Vishal Madaan, penulis pendamping editorial yang menyertai penelitian ini, mengatakan bahwa meskipun temuannya "mengejutkan," mereka juga "tidak mengejutkan sama sekali."

"Mengemudi adalah upaya multitasking kognitif-motor yang kompleks, eksekusi terampil yang sering ditolak dalam diskusi dalam pengaturan klinis," kata Madaan.

"Mengingat defisit dalam fungsi eksekutif, individu dengan ADHD mungkin lebih terlibat dalam kesalahan kelalaian, seperti hilang rambu lalu lintas atau meremehkan kecepatan kendaraan yang melaju," tambahnya.

Pasien juga dapat membuat kesalahan "komisi, seperti berjalan melalui lampu merah, mengutak-atik ponsel atau radio, manuver pengambilan risiko yang berisiko, atau berpindah jalur sembarangan," kata Madaan.

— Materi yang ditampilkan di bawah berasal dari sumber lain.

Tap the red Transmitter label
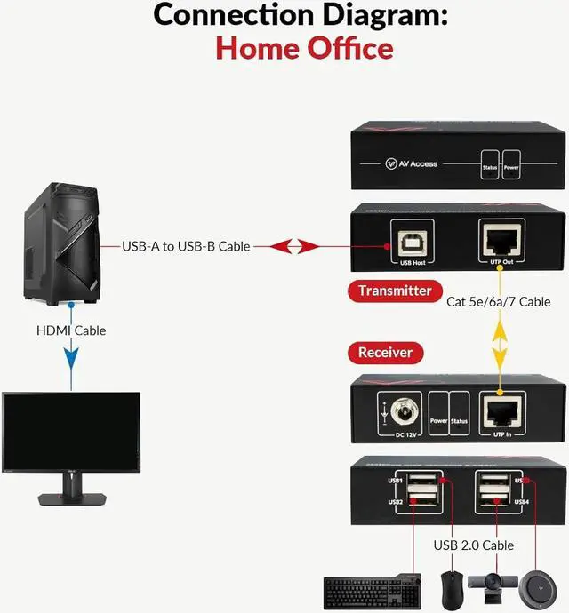click(x=395, y=291)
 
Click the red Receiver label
click(x=385, y=352)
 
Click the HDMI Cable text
click(x=71, y=330)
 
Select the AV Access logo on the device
click(x=412, y=163)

Dia adalah profesor psikiatri anak dan keluarga di departemen psikiatri dan ilmu neurobehavioral Universitas Virginia.

Pengobatan sering membantu, tetapi "tidak jarang orang tidak minum obat," kata Madaan.

"Beberapa obat berpotensi memiliki efek samping, termasuk penurunan nafsu makan, kecemasan yang memburuk dan lainnya," jelasnya. "Jadi, jika seorang pasien merasa bahwa obat tertentu tidak cocok, mereka harus melihat opsi pengobatan alternatif di kelas yang sama atau berbeda, atau bahkan mendiskusikan opsi non-obat dengan dokter mereka."